The belief, at least as I see it and I assume others believe this too, is that the cat has a conscienceness for each state of the wave function. So there is a "conscienceness" or "cat" that thinks the electron was measured as spin up. And then there is another that thinks that electron was measured as spin down. This is where the term many worlds comes from, the fact that there are two "consciences" (well, many consciences). I can see why people would think that part is weird. But how else should it work?

I guess it all comes down to what is the experience of a person (or cat) having a wave function and being in multiple state at the same time (just like all other objects in quantum mechanics).
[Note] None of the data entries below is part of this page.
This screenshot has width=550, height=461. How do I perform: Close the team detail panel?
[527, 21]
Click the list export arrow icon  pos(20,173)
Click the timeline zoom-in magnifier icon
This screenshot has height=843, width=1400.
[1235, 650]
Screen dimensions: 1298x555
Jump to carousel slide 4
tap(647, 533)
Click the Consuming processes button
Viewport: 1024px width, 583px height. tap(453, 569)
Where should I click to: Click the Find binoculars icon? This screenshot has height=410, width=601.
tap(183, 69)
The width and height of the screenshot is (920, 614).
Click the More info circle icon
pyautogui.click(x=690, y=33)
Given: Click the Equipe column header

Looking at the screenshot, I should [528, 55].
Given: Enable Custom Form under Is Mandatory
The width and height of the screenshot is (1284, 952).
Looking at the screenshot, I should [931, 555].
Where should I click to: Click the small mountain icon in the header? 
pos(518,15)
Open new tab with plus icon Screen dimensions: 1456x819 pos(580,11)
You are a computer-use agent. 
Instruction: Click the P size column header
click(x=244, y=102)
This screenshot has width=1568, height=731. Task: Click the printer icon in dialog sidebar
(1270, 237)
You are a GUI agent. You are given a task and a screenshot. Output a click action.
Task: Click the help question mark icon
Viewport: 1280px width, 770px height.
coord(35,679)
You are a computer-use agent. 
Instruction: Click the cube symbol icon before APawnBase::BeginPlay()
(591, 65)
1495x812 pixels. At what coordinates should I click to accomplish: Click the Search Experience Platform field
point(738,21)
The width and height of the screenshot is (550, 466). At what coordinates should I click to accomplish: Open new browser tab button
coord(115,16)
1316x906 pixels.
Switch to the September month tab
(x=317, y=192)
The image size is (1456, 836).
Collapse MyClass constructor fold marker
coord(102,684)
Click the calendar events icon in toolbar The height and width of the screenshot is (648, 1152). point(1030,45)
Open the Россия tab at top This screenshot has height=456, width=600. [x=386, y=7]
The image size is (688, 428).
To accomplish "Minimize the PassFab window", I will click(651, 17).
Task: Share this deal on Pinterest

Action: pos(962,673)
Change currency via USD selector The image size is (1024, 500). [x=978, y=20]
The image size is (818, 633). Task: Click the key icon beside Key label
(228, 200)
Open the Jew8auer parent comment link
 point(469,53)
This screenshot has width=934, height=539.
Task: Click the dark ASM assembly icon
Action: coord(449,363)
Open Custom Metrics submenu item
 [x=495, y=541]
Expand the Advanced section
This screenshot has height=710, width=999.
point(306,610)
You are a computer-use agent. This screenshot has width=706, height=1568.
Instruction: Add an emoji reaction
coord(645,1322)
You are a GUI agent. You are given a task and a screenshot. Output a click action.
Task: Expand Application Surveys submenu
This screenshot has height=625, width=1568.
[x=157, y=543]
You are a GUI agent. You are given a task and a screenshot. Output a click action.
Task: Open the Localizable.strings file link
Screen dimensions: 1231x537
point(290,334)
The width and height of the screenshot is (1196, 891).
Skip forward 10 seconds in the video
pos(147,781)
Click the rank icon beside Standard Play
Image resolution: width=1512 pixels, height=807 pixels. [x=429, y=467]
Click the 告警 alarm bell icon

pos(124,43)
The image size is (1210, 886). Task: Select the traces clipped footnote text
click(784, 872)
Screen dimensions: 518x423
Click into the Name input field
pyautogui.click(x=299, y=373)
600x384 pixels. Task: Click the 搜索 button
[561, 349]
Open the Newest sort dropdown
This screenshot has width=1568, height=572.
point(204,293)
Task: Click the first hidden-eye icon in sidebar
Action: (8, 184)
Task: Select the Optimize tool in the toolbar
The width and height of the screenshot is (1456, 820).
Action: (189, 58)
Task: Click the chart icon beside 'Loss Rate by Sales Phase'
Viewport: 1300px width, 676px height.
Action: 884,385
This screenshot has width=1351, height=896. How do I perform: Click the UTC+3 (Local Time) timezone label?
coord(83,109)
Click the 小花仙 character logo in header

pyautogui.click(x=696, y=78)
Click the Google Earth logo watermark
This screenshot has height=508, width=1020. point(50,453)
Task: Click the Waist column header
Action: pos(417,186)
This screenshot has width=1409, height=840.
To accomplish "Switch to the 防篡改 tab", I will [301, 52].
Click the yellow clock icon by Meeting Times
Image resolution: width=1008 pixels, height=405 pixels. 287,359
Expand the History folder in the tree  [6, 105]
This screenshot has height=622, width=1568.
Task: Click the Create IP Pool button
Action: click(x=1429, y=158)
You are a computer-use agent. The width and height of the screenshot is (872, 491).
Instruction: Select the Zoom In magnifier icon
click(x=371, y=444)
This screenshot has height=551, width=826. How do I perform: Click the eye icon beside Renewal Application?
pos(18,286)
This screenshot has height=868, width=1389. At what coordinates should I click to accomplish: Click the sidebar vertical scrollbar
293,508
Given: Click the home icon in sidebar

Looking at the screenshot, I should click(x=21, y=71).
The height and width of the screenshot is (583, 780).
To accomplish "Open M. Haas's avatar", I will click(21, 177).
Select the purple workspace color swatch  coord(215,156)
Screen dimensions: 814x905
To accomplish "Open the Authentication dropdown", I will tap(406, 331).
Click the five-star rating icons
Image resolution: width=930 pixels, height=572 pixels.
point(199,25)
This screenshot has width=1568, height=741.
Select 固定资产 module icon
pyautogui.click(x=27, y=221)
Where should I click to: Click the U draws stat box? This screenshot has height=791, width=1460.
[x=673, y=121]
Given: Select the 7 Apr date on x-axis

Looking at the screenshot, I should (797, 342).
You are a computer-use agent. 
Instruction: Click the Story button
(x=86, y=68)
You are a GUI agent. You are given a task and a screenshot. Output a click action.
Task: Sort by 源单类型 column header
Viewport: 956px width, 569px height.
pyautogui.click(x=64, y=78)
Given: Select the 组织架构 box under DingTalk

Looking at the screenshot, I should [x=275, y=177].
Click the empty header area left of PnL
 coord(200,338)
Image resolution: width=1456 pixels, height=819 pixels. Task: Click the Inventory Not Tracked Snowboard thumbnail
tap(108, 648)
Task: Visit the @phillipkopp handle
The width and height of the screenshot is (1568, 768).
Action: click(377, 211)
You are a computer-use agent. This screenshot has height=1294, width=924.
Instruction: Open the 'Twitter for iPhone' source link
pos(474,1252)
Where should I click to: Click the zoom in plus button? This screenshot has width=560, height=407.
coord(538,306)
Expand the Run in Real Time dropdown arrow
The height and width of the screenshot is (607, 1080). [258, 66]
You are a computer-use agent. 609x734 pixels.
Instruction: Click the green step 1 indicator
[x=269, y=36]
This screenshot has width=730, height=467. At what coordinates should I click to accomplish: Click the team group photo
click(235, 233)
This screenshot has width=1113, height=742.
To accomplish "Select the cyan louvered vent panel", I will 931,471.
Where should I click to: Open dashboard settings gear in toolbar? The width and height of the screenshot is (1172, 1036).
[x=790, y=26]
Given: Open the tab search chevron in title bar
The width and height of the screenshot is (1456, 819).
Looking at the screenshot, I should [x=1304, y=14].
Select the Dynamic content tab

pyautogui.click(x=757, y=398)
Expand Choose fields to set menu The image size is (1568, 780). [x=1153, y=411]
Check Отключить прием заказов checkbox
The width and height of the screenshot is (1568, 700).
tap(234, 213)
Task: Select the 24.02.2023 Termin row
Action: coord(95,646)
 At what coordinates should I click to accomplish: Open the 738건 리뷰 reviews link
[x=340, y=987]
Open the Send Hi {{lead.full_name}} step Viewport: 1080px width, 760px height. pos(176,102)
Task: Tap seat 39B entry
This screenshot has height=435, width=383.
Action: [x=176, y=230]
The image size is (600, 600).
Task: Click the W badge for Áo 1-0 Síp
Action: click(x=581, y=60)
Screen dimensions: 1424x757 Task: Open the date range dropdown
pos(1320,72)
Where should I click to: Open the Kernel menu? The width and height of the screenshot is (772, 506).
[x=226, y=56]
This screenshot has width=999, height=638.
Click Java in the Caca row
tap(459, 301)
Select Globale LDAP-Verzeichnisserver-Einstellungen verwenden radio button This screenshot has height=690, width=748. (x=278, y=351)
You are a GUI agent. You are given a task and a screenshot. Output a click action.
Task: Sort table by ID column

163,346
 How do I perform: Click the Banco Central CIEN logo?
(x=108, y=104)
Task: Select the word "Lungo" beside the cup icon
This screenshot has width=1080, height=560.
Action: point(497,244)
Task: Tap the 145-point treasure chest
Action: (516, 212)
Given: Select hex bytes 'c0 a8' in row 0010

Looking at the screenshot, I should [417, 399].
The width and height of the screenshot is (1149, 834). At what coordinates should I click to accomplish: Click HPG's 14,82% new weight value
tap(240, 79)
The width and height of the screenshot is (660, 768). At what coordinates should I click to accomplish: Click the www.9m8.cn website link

We are not external observers to the world, we are a part of it and we have a wave function too. Or, it would be more correct to say we are a part of the wave function of the system. There is not a separate wave function for each thing. There is just one wave function.

In MWI, all Worlds are physically real and may interfere with each other.
Sounds like that would be a testable hypothesis, right?

How exactly would they interfere?

All QM interpretations require interference. This is demonstrated by the two-slit experiment (for example). In this experiment, an electron passing through the two-slit shield generates an interference pattern. But if you detect which slit the electron passes through, you destroy the pattern. Why?

In textbook/Copenhagen interpretation, we say that when the electron passes through the slits the wavefunction has not yet been measured. But with the detector in place, you collapse the wavefunction to an eigenvector of position. By the uncertainty principle, the momentum uncertainty is now very high, so the electron shoots off in a random direction and cannot be expected to follow any pattern.

In MWI, we start with the interference pattern. But adding the detector does not "collapse" anything - instead it introduces lots of degrees of freedom. The particle passes through both the left and right slits, but the degrees of freedom ensure there is no fixed relative phase delta between these possibilities. The detector turns waves into "static noise", and so any interference pattern is lost. Both options are realized, but cannot detect the other possibility: distinct Worlds.

The key point is that MWI has no special role for measurement. The left-slit and right-slit worlds interfere, but with the detector in place the pattern is destroyed: the interference is uncoordinated and averages to zero, so undetectable. Whereas in textbook/Cophenhagen QM we say that the measurement results in a single outcome.

It partly depends on how "world" is defined, but generally: no. No one has come up with a way to test it against other interpretations (or indeed any interpretation against any other, with the possible exception of dynamical collapse models).

I had a discussion with someone on HN about this a while ago and realised that "world" or "split" isn't necessarily synonymous with "superposition". Rather, I believe that a split occurs when the superposition entangles with the environment and causes sufficient decoherence that there is negligible probability of (measurable) interference.

In principle you could imagine a thought experiment where you had a super-powered quantum machine which finely could control the quantum state of a large, isolated room. In that situation you could imagine someone in the room conducting an electron spin measurement and looking at the outcome, before the machine enacts a reversal of the room's quantum wave-function, thus causing the two copies of the person to interfere. If we ever reach that level of technology, it will be fascinating to see how the interpretation debate progresses.